> _What is being asked_:
Retype the entries below without any changes, beginning at the start of the entries and stopping after the line that contains "(250, 2487).".

> _Data for the task_:
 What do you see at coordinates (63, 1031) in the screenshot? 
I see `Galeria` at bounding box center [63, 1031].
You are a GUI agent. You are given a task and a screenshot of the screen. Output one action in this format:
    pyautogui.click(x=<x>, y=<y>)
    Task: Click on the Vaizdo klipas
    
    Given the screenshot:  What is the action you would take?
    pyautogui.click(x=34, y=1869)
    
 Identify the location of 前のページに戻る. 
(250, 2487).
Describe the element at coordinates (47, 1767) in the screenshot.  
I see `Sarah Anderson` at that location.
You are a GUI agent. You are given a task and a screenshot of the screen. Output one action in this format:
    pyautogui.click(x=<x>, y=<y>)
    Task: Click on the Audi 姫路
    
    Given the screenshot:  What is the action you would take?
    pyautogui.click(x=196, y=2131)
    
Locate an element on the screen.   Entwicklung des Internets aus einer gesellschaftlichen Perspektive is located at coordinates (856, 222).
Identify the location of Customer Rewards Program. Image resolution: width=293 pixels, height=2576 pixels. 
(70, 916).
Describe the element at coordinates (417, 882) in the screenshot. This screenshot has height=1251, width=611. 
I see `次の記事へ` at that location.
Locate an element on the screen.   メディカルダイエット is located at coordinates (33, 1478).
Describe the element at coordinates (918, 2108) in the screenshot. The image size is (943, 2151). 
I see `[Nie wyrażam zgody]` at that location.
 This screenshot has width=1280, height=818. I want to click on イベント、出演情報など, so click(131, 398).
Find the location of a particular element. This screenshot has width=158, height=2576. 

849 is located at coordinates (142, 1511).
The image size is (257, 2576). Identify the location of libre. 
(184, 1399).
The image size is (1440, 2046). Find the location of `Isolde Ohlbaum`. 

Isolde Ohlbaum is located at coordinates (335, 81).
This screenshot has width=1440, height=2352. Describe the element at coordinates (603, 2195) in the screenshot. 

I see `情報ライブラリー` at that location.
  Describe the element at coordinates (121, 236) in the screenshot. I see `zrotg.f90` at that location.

> _Answer in full_:
 What do you see at coordinates (63, 1031) in the screenshot? 
I see `Galeria` at bounding box center [63, 1031].
You are a GUI agent. You are given a task and a screenshot of the screen. Output one action in this format:
    pyautogui.click(x=<x>, y=<y>)
    Task: Click on the Vaizdo klipas
    
    Given the screenshot:  What is the action you would take?
    pyautogui.click(x=34, y=1869)
    
 Identify the location of 前のページに戻る. 
(250, 2487).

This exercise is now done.